What you were doing during your fellowship?

During the WELP fellowship, I was an Operating Partner at Bain Capital and I was working with our portfolio companies as a Board member and partner to the CEOs and management teams.  My role focused involved strategy, operations, organization, and capital structure and working on these to drive growth and equity value.  

What you are focusing on now? 

A really exciting opportunity came my way, and I decided to leave Bain Capital after almost 9 years, and I've just recently started as the COO/ CFO of a startup called PillPack.  PillPack is an online pharmacy that organizes patients' medications to help them stay healthier.  It's an inspiring mission  and impressive team, and the company has grown very quickly since its founding three years ago.  My role is focused on supporting and helping to lead operations and finance as the company scales.  

How do you use peer support? 

The peers and women at WELP are amazing.  At the first retreat in the spring, I connected with many of the women on a personal and professional level.  It is a very inspiring group.  And also a diverse group- much more diverse than people I encountered in my work universe, and diverse in terms of profession (business/ military/ legal/ nonprofits/ medicine/ academia), but also in terms of age and ethnicity, and in terms of life experiences.  It was incredibly beneficial to gain perspectives, and to realize that many of the issues we face are shared, despite our diverse backgrounds.  The nature of the program encourages intimacy and confidentiality and the spirit is one of sisterhood.  After the spring, a few women and I set up weekly calls to talk and take turns checking in and getting advice.  I also separately emailed and called and talked with many of the other women.  This peer group was (and is) really a huge asset for me. 

How has your leadership identity evolved in the last year? 
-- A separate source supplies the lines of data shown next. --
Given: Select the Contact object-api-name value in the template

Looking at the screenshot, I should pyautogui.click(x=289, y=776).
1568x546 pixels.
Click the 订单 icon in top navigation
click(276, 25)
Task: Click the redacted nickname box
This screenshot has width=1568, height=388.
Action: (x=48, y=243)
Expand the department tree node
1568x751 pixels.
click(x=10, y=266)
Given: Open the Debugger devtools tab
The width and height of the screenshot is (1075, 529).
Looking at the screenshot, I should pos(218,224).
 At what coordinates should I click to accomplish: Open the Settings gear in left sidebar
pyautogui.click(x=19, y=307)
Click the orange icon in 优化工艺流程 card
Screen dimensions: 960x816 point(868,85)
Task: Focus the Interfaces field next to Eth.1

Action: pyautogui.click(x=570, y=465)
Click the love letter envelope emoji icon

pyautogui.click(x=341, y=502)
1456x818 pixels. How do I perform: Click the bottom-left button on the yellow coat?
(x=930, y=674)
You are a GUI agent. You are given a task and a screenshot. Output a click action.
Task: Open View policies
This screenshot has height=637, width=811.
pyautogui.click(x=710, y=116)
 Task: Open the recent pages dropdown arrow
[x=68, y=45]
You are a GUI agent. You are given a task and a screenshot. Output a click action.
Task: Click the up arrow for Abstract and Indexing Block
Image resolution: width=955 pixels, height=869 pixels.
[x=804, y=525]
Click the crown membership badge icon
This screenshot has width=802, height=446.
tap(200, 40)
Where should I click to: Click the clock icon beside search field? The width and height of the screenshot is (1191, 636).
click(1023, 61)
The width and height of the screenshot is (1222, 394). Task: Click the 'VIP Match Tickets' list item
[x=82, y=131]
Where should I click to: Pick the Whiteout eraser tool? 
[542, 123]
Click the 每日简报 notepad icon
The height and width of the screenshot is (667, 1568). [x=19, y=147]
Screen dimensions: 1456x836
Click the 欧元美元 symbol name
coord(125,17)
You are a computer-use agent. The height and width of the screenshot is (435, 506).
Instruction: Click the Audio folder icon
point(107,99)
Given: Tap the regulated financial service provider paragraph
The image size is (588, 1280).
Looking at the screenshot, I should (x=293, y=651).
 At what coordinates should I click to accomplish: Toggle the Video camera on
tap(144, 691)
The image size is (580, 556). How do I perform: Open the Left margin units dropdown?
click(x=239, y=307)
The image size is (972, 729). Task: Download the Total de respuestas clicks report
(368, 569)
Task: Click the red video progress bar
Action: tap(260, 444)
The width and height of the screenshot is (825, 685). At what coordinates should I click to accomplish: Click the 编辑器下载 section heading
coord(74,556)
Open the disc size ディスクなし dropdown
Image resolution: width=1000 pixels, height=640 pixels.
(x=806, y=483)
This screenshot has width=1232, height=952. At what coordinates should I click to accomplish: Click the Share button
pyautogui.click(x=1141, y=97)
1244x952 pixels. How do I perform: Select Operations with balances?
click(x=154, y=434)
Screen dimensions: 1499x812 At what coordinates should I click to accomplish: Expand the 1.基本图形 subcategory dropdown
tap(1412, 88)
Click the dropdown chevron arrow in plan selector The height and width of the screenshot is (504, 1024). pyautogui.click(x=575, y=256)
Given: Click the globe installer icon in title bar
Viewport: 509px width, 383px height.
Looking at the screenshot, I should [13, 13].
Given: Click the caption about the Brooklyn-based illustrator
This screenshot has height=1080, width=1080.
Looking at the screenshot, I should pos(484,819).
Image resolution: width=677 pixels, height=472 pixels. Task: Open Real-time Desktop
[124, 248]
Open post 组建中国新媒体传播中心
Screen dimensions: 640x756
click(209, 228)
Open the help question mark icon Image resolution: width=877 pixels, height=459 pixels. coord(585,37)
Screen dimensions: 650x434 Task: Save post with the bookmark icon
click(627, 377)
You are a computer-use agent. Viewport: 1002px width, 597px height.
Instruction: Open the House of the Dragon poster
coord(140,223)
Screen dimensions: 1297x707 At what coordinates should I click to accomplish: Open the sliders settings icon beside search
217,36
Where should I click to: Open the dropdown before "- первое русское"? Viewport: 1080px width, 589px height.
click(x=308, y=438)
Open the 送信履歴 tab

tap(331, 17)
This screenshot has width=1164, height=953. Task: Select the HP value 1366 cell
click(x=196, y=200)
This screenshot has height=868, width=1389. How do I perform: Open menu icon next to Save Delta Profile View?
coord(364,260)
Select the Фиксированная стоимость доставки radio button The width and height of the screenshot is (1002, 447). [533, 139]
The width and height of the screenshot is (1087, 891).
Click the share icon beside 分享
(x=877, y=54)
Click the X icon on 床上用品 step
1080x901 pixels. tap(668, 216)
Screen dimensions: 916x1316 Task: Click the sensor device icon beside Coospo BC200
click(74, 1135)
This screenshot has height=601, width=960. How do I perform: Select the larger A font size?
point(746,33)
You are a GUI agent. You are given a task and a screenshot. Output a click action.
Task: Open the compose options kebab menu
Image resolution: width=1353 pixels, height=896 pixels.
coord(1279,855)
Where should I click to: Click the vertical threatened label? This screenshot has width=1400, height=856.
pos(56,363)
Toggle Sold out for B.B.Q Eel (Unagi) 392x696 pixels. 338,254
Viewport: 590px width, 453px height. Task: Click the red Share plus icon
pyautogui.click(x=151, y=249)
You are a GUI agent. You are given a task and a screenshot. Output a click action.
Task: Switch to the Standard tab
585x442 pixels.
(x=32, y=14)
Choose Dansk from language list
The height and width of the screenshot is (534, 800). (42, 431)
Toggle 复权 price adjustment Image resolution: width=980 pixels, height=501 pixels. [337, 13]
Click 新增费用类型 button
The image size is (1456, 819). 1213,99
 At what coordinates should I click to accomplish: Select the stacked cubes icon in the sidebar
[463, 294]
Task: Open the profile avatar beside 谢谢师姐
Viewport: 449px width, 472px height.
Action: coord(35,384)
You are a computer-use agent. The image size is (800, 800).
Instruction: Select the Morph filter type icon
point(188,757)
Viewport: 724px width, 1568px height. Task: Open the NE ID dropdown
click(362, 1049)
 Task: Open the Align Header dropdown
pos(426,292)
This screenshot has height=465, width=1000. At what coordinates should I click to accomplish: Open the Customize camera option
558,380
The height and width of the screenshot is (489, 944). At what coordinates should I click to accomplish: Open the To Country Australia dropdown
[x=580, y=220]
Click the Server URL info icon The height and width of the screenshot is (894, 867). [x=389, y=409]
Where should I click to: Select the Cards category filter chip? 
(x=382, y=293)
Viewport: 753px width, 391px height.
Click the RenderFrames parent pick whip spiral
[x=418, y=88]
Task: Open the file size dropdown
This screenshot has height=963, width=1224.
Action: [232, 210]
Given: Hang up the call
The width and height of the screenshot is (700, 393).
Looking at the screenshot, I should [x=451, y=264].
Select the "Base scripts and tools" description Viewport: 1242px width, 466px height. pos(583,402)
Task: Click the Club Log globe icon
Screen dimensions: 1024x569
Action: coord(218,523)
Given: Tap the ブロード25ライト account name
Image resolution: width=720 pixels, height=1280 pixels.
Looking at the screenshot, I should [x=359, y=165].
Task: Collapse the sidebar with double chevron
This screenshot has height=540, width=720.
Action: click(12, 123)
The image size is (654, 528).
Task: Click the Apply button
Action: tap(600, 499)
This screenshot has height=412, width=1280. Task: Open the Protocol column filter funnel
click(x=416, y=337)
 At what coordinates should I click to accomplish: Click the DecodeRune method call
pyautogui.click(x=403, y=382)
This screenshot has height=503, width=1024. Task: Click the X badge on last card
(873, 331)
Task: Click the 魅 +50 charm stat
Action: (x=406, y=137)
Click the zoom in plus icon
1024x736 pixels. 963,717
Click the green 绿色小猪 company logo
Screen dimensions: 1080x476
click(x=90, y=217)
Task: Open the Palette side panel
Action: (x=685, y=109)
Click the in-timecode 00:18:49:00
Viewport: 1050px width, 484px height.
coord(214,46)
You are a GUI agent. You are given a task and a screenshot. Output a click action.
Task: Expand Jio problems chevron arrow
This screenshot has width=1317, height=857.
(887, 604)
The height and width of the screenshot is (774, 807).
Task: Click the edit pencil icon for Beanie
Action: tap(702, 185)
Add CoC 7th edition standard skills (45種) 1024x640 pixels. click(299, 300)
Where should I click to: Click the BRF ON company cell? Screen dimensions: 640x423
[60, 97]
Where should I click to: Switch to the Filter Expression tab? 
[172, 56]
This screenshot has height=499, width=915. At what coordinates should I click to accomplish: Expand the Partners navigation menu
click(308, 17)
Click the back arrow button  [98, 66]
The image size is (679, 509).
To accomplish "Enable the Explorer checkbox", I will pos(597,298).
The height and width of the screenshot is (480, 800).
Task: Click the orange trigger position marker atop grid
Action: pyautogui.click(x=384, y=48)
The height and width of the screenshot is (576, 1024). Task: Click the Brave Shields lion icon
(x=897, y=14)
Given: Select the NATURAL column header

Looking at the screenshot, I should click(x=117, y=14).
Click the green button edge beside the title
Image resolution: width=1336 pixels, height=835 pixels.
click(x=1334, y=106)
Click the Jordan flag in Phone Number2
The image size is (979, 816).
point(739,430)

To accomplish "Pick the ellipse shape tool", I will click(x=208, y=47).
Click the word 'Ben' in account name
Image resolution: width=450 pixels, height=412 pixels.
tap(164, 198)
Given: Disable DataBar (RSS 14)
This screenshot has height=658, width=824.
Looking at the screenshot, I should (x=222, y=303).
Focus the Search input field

The program has been helpful for me in terms of enabling me to reflect on my own life and values.  It's helped me understand what aspects of myself are important and pieces that I want to reinforce going forward.  And also which pieces I may have outgrown and it's time to shed.  The program also helped clarify my priorities in life, and become more grateful and appreciative of all of the opportunities ahead.  

What's next? 

I had an incredible experience at Bain Capital and learned a tremendous amount.  I'm excited now for this new change and this next set of adventures at PillPack.  I'm looking forward to learning a lot and to helping grow this company.  On a personal level, I'm excited that PillPack's office is less than a mile from my house and I won't be traveling weekly as I was before.  My daughters are now 10 and 8 and it's great to be present more for them and my husband.